EXERCISE REQUIREMENTS:
a - Return the stretch of the email outage report from "However, instead of" through "still getting in.", copied word for word.
b - Write what comes next in the email outage report, starting right after its last sentence.

[begin SOURCE]

However, instead of exiting, these scanners continued to accept more connections and then drop them. This effectively stopped all scanning on those servers. Once all the scanners with corrupted had effectively dropped out out service, there was no longer enough scanning engines online to handle the volume of incoming email. This prevented incoming mail from being accepted consistently, but some was still getting in.

Unfortunately, it got worse. Many of those scanning engines corrupted enough internal data that they stopped even trying to accept new connections. Instead, they just printed out a bogus error message ("ERROR: accept() failed: Loaded 362916 signatures.") repeatedly in a tight loop. Eventually, this bogus log data filled up all disk space on partition with the logs on the MXs. The MXs serve double duty, handling both (re)delivery (which uses very little CPU) and scanning services (which use very little disk resources). When those partitions filled, the mail services were unable to write out their logs, causing them to stall and leaving the mail that was already on the server undeliverable.

[end SOURCE]
[begin LISTED RECORDS]

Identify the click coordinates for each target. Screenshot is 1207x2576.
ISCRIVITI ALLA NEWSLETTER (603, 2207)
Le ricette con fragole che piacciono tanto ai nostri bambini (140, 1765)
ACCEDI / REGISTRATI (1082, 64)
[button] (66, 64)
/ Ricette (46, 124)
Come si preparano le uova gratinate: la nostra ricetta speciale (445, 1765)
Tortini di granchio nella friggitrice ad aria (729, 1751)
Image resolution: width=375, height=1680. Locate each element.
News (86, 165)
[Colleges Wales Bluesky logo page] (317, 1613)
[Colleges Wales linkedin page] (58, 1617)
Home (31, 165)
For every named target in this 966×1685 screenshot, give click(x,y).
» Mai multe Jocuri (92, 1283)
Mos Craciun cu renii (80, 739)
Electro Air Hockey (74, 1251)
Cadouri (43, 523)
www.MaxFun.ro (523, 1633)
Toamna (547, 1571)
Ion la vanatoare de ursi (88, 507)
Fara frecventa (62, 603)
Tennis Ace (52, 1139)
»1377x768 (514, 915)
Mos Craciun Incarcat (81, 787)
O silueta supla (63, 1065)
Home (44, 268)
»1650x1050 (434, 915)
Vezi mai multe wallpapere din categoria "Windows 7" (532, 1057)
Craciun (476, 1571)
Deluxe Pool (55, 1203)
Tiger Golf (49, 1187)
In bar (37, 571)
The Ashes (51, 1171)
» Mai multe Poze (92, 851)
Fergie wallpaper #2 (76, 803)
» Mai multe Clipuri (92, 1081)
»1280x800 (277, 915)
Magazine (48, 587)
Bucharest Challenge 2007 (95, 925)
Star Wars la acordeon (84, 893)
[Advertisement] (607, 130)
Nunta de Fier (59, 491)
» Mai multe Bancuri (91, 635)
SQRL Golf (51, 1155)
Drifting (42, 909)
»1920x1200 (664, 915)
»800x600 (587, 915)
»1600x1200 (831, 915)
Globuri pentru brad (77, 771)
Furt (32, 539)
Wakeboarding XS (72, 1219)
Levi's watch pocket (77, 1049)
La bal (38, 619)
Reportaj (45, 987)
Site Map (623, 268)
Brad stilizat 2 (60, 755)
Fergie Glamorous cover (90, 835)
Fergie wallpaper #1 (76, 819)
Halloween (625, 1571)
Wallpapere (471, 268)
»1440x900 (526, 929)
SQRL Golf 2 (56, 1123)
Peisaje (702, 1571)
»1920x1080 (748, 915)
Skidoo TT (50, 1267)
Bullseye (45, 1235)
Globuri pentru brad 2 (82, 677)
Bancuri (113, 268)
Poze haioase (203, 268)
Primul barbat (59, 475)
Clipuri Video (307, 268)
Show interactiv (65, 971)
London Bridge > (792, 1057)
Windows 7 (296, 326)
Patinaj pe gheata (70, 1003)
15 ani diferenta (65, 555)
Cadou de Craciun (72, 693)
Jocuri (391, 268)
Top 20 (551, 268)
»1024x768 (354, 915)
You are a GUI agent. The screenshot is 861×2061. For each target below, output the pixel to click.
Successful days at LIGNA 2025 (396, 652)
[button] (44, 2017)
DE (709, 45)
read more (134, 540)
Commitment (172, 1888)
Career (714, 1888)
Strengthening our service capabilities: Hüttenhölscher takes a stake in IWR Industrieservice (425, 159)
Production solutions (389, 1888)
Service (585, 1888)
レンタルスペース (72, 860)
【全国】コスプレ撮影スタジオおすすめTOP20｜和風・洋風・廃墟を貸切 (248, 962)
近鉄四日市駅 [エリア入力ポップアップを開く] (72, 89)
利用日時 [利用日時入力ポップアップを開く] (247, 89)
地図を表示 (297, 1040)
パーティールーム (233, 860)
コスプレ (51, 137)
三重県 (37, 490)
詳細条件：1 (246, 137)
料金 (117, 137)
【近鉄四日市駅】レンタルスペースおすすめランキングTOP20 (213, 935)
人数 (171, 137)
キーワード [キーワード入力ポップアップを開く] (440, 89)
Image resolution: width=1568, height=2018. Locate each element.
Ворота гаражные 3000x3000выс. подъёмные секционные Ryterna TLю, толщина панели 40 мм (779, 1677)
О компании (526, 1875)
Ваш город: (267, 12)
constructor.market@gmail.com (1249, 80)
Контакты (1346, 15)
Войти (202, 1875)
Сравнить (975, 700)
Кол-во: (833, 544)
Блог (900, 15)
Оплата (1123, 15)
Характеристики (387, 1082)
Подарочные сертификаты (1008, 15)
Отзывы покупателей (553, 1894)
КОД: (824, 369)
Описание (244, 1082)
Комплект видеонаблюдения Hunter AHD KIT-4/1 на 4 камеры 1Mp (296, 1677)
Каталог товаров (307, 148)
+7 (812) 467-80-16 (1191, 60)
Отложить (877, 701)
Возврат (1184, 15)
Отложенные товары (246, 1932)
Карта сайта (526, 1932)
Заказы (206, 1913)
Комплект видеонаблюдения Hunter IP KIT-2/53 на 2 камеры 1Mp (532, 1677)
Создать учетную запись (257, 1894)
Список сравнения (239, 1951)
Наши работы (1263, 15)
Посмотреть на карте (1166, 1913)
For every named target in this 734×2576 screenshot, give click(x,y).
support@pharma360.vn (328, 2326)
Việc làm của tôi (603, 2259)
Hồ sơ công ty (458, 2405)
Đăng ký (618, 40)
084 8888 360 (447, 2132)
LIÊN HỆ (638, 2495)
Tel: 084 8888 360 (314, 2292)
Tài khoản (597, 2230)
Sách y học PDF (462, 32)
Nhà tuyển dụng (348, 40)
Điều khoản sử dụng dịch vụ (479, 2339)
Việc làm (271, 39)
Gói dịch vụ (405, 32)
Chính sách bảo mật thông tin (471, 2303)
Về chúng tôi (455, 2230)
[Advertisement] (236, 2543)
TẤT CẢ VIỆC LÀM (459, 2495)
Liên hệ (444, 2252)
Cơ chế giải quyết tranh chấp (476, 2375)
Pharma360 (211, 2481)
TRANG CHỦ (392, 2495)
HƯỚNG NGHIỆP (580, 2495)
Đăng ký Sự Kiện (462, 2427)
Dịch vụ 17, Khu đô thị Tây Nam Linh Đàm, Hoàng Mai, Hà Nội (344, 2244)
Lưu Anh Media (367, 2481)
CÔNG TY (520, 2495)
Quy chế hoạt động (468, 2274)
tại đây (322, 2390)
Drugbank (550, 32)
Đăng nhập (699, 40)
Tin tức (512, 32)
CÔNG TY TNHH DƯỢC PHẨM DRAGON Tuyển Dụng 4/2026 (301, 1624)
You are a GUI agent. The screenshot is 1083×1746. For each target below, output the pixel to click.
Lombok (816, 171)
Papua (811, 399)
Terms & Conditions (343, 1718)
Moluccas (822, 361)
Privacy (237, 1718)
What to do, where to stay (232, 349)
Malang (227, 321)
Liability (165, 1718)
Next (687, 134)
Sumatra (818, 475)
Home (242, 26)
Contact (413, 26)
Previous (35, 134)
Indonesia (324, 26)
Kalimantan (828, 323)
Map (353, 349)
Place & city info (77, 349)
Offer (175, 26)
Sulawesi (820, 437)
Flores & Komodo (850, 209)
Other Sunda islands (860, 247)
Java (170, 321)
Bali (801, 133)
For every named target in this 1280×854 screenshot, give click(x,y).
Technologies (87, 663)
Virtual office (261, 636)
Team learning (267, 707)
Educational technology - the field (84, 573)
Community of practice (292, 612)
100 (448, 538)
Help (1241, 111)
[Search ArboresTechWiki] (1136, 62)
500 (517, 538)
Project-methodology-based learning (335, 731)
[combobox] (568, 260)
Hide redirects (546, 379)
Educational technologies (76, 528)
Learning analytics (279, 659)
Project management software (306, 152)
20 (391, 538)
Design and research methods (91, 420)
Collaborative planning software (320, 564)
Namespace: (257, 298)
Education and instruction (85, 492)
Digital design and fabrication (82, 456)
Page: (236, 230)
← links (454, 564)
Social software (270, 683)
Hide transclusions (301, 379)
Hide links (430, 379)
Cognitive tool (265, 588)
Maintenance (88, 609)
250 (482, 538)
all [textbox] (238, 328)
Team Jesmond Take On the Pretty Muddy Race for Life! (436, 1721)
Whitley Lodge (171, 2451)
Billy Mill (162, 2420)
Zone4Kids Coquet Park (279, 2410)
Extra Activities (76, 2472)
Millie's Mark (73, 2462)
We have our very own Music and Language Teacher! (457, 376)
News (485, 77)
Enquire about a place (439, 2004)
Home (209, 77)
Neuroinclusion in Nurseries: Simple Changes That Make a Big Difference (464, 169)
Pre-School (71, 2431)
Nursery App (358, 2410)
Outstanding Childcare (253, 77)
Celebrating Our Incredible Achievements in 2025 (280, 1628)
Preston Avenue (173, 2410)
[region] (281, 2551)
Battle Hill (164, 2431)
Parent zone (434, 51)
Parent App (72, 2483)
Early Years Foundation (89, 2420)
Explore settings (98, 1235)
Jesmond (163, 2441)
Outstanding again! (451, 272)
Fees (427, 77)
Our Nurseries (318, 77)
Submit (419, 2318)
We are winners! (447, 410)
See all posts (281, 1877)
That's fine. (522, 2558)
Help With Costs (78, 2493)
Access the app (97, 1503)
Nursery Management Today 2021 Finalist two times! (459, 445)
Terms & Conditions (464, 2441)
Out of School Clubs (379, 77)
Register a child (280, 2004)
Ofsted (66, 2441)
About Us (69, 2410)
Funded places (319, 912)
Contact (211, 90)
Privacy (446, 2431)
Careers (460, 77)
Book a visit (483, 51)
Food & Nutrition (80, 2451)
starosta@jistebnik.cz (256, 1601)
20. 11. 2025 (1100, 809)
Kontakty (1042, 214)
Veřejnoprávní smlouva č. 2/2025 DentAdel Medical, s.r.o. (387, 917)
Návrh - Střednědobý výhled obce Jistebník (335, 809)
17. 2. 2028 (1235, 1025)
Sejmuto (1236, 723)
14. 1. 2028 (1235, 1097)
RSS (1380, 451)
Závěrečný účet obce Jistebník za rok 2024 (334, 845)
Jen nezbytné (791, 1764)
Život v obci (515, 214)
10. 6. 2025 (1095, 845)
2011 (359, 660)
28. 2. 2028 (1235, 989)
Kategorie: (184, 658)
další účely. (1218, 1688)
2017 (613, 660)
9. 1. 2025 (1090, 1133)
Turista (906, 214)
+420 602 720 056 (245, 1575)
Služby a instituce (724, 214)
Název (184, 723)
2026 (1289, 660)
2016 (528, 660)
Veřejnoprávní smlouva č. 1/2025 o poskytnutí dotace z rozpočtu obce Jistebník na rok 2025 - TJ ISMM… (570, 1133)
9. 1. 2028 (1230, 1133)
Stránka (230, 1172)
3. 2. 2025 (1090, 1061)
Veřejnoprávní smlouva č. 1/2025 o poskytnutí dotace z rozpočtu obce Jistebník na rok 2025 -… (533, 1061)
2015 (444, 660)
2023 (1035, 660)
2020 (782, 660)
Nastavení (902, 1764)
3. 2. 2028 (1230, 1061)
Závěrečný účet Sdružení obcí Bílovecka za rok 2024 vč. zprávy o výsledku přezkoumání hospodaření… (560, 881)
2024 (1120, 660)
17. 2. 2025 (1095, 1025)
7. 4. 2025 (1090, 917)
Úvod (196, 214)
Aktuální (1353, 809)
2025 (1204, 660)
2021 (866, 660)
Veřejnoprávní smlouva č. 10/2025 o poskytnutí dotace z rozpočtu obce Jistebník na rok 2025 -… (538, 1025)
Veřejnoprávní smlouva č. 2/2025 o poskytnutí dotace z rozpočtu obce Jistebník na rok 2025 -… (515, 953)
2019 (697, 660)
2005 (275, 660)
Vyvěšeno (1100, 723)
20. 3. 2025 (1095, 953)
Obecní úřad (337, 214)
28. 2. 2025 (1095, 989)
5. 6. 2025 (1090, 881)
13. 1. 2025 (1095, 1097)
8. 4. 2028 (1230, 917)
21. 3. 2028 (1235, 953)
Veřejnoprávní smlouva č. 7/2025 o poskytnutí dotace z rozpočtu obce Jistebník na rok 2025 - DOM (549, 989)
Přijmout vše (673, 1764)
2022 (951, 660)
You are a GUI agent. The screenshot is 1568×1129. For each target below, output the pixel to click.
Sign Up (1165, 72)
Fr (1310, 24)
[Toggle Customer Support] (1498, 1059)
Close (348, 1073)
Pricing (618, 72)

[end LISTED RECORDS]

SET OF ANSWERS:
a -
However, instead of exiting, these scanners continued to accept more connections and then drop them. This effectively stopped all scanning on those servers. Once all the scanners with corrupted had effectively dropped out out service, there was no longer enough scanning engines online to handle the volume of incoming email. This prevented incoming mail from being accepted consistently, but some was still getting in.

b -
An update to ClamAV had been made available yesterday, so I figured that the broken data files would likely work in the newer version. However, even that proved to be a problem. After upgrading, the newer version crashed when it tried to read two leftover data files from the older version. This, combined with a typo I made when updating the config files loaded the CPUs and filled all RAM, causing half of the MXs to become inaccessible. This is when the previously mentioned reboots had to be executed.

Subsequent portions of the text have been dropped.